SHORT EXERCISE >> Quote the material word for word, from the line with "Given: Select the $321.00 price button" up to and including the line with "(1003, 856)".

(Data records)
········
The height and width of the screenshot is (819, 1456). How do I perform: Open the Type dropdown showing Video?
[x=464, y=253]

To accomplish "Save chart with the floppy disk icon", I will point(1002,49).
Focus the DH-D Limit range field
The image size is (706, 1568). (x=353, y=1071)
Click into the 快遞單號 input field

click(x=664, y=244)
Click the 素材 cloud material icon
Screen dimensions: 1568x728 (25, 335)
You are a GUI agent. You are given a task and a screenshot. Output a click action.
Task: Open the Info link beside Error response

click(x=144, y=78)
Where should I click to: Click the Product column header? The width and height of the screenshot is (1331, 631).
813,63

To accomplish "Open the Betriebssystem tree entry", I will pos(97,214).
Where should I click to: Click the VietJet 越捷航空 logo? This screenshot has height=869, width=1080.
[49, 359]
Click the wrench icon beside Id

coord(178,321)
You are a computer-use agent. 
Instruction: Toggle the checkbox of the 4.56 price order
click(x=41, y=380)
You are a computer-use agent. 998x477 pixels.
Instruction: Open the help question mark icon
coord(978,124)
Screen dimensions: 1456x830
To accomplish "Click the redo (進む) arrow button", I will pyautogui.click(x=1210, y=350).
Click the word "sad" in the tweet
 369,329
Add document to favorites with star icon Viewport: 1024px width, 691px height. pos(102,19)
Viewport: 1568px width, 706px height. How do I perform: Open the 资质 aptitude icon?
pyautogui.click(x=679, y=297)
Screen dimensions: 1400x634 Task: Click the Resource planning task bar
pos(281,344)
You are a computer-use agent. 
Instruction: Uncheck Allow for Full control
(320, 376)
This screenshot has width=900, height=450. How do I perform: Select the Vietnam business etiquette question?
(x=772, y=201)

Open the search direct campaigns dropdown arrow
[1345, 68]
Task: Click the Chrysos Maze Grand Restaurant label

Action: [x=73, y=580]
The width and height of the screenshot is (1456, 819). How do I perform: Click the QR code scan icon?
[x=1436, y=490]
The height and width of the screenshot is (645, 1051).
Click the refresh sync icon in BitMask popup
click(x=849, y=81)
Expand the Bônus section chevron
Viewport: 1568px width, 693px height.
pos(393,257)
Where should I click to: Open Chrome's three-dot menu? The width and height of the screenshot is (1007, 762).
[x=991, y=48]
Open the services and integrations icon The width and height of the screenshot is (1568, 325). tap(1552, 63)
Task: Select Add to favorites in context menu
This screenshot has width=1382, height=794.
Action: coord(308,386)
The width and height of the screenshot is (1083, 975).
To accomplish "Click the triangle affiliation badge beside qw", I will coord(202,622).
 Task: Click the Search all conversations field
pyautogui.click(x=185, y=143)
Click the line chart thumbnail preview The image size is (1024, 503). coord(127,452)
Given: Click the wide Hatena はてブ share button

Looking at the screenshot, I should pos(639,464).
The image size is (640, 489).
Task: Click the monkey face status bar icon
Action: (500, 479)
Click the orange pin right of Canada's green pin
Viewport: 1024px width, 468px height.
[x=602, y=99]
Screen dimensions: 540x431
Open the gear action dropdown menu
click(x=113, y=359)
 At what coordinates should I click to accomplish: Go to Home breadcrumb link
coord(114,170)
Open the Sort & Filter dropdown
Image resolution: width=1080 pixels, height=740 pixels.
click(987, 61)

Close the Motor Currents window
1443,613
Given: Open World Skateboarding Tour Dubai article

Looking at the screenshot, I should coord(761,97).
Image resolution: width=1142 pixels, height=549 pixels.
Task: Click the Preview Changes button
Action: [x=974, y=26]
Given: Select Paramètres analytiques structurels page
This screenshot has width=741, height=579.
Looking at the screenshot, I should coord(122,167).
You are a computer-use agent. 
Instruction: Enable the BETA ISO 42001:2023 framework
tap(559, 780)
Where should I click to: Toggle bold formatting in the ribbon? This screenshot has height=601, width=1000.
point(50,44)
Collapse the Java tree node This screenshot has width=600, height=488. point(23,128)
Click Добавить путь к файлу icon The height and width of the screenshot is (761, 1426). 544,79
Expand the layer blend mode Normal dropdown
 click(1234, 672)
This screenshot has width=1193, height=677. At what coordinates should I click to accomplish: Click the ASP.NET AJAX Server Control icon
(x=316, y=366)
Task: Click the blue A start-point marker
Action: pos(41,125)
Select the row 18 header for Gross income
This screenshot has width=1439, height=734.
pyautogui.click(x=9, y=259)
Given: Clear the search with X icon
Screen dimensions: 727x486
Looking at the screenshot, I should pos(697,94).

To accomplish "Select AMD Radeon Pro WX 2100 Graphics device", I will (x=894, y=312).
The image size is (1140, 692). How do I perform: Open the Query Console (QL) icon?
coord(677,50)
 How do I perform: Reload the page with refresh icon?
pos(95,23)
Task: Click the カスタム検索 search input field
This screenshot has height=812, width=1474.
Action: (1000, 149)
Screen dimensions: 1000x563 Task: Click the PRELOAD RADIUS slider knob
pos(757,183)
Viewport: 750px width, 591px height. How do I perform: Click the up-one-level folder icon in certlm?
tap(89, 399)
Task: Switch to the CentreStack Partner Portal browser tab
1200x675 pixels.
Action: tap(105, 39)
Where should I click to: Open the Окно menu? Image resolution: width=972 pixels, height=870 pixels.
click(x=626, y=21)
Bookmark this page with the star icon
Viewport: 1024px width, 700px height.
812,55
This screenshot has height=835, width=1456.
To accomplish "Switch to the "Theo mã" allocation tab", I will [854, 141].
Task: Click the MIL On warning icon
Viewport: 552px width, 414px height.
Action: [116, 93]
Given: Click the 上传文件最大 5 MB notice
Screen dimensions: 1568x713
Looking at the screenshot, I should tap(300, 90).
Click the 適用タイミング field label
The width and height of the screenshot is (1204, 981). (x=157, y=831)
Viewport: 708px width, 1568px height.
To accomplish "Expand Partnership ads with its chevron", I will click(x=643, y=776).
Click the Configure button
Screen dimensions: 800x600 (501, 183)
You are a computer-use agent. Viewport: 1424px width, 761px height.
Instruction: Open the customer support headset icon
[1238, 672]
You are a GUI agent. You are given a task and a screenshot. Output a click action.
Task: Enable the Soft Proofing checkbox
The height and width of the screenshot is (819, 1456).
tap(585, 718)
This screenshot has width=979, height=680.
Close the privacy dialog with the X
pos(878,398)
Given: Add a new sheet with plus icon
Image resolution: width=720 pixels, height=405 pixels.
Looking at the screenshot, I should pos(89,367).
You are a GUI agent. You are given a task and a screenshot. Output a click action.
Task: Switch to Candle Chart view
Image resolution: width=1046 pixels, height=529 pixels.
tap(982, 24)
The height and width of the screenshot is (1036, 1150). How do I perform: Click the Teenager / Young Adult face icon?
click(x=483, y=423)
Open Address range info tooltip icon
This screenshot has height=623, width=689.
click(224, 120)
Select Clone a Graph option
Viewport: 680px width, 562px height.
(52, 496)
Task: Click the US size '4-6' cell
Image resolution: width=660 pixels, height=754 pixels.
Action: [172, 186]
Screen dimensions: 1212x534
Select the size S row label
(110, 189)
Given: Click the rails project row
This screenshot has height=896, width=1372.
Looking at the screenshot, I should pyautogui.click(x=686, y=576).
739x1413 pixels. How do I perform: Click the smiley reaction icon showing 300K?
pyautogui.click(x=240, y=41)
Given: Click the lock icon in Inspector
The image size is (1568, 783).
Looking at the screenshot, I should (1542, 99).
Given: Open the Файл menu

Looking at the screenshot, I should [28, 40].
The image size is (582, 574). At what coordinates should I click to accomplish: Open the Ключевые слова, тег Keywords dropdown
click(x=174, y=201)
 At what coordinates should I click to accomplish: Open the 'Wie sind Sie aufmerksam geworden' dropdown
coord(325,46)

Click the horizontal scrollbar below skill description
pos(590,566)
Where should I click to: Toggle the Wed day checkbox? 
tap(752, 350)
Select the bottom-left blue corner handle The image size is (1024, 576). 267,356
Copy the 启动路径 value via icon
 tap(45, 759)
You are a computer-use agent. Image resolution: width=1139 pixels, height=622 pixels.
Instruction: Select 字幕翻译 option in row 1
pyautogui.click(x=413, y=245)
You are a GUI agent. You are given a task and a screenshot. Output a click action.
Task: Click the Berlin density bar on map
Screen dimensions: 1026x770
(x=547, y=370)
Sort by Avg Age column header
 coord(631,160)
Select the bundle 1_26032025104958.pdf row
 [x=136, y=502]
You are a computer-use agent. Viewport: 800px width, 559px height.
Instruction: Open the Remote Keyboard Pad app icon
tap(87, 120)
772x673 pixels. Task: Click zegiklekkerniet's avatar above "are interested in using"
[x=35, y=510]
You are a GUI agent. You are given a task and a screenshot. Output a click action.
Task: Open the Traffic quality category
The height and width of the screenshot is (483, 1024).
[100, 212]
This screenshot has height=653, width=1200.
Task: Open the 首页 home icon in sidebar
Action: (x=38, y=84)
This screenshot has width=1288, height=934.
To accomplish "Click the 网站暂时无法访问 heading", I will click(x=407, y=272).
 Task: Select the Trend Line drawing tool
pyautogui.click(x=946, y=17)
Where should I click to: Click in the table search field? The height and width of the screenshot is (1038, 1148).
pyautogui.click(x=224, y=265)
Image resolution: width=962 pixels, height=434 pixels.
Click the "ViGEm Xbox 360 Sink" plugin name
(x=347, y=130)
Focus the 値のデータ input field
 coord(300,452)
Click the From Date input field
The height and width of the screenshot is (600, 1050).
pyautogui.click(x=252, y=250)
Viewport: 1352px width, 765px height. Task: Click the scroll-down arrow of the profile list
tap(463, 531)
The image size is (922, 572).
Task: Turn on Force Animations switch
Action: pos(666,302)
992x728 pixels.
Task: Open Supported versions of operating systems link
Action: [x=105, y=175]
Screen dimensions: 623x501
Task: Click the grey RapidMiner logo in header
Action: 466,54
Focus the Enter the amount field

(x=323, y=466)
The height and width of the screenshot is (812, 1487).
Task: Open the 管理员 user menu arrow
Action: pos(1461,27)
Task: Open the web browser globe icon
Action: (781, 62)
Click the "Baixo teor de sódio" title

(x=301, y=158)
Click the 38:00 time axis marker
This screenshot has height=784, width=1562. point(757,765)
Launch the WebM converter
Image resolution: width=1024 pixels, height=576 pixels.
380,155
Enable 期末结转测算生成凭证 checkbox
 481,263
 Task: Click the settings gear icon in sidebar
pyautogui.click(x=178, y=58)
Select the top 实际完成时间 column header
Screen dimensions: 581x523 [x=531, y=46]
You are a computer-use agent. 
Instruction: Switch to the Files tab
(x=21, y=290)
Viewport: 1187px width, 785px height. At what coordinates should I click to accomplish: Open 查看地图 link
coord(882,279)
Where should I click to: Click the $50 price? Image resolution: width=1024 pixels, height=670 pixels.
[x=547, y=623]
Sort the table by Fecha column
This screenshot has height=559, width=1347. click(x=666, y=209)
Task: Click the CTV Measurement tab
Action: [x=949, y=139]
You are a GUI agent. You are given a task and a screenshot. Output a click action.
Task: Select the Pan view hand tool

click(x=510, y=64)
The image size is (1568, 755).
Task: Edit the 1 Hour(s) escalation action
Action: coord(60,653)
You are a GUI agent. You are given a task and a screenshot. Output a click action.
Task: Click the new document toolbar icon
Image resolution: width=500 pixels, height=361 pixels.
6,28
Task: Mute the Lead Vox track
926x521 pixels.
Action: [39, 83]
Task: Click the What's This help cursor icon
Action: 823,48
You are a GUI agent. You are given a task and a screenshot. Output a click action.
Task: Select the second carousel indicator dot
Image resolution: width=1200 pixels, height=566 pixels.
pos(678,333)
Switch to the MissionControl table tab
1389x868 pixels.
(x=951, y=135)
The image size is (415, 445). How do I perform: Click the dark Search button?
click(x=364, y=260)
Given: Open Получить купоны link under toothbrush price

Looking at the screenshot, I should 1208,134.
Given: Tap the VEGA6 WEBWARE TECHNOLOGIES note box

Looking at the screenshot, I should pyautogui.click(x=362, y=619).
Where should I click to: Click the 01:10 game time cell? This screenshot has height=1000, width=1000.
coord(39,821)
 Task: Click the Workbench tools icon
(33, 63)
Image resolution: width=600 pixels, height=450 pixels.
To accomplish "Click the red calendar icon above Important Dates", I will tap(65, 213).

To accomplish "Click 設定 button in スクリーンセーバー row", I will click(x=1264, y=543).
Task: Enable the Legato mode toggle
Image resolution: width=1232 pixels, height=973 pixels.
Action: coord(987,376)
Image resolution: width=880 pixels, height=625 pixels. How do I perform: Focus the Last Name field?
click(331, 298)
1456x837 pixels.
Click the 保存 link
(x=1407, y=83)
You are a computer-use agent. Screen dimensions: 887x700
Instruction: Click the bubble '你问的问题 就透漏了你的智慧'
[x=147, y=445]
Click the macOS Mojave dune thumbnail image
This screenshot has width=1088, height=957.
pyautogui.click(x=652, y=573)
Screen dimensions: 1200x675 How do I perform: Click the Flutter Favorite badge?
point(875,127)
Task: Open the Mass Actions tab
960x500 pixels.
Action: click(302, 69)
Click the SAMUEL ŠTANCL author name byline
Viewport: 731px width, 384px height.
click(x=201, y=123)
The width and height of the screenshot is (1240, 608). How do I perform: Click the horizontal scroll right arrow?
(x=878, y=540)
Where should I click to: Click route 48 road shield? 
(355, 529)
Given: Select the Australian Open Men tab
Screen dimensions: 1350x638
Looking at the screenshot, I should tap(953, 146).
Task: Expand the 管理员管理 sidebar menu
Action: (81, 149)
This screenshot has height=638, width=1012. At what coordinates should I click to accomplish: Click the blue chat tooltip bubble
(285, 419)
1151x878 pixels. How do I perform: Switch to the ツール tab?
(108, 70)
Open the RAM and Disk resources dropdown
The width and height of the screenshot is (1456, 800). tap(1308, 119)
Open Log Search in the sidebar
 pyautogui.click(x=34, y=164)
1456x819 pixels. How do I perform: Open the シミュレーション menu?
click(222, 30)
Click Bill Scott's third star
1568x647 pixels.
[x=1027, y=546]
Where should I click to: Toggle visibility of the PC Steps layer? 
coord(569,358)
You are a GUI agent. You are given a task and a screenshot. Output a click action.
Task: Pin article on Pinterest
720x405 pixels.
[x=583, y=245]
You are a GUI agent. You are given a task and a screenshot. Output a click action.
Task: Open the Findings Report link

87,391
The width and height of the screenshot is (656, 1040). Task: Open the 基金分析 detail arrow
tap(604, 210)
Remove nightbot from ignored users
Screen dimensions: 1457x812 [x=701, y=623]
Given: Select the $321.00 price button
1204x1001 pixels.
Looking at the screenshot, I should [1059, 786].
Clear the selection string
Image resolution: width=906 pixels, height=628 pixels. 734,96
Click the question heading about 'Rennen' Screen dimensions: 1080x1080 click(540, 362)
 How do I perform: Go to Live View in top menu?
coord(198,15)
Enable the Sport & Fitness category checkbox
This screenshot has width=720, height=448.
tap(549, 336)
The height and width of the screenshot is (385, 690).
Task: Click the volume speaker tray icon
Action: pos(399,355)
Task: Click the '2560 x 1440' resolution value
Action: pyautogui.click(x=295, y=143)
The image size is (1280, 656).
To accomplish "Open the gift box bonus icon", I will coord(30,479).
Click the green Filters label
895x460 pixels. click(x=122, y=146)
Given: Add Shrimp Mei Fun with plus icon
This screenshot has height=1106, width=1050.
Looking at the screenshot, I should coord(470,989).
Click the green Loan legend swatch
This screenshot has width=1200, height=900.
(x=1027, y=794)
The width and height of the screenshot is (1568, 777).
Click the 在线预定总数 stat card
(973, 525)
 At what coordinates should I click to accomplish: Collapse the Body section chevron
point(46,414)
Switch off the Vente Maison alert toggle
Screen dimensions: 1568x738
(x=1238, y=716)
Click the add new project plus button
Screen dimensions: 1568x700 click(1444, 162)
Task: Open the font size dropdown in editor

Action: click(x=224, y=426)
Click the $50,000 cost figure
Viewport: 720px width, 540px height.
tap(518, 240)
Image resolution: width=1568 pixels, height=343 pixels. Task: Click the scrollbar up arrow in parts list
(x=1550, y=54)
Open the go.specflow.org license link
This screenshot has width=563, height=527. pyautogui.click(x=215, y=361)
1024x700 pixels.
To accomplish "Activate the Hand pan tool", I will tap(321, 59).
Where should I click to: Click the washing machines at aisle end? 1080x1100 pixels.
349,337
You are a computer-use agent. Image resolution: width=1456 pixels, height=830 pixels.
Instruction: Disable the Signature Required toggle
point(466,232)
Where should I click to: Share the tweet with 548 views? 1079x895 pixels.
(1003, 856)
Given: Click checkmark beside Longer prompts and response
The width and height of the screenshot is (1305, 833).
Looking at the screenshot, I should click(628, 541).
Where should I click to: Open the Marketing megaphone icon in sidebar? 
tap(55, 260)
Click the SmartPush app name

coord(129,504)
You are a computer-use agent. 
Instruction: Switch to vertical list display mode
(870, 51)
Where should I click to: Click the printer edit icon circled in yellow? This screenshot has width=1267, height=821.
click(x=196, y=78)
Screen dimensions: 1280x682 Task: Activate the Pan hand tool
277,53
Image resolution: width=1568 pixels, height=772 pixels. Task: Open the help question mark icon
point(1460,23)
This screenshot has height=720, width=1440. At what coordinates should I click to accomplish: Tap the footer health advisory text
········
ANSWER TO THIS PROBLEM >>
Given: Select the $321.00 price button
1204x1001 pixels.
Looking at the screenshot, I should [1059, 786].
Clear the selection string
Image resolution: width=906 pixels, height=628 pixels. 734,96
Click the question heading about 'Rennen' Screen dimensions: 1080x1080 click(540, 362)
 How do I perform: Go to Live View in top menu?
coord(198,15)
Enable the Sport & Fitness category checkbox
This screenshot has width=720, height=448.
tap(549, 336)
The height and width of the screenshot is (385, 690).
Task: Click the volume speaker tray icon
Action: pos(399,355)
Task: Click the '2560 x 1440' resolution value
Action: pyautogui.click(x=295, y=143)
The image size is (1280, 656).
To accomplish "Open the gift box bonus icon", I will coord(30,479).
Click the green Filters label
895x460 pixels. click(x=122, y=146)
Given: Add Shrimp Mei Fun with plus icon
This screenshot has height=1106, width=1050.
Looking at the screenshot, I should coord(470,989).
Click the green Loan legend swatch
This screenshot has width=1200, height=900.
(x=1027, y=794)
The width and height of the screenshot is (1568, 777).
Click the 在线预定总数 stat card
(973, 525)
 At what coordinates should I click to accomplish: Collapse the Body section chevron
point(46,414)
Switch off the Vente Maison alert toggle
Screen dimensions: 1568x738
(x=1238, y=716)
Click the add new project plus button
Screen dimensions: 1568x700 click(1444, 162)
Task: Open the font size dropdown in editor

Action: click(x=224, y=426)
Click the $50,000 cost figure
Viewport: 720px width, 540px height.
tap(518, 240)
Image resolution: width=1568 pixels, height=343 pixels. Task: Click the scrollbar up arrow in parts list
(x=1550, y=54)
Open the go.specflow.org license link
This screenshot has width=563, height=527. pyautogui.click(x=215, y=361)
1024x700 pixels.
To accomplish "Activate the Hand pan tool", I will tap(321, 59).
Where should I click to: Click the washing machines at aisle end? 1080x1100 pixels.
349,337
You are a computer-use agent. Image resolution: width=1456 pixels, height=830 pixels.
Instruction: Disable the Signature Required toggle
point(466,232)
Where should I click to: Share the tweet with 548 views? 1079x895 pixels.
(1003, 856)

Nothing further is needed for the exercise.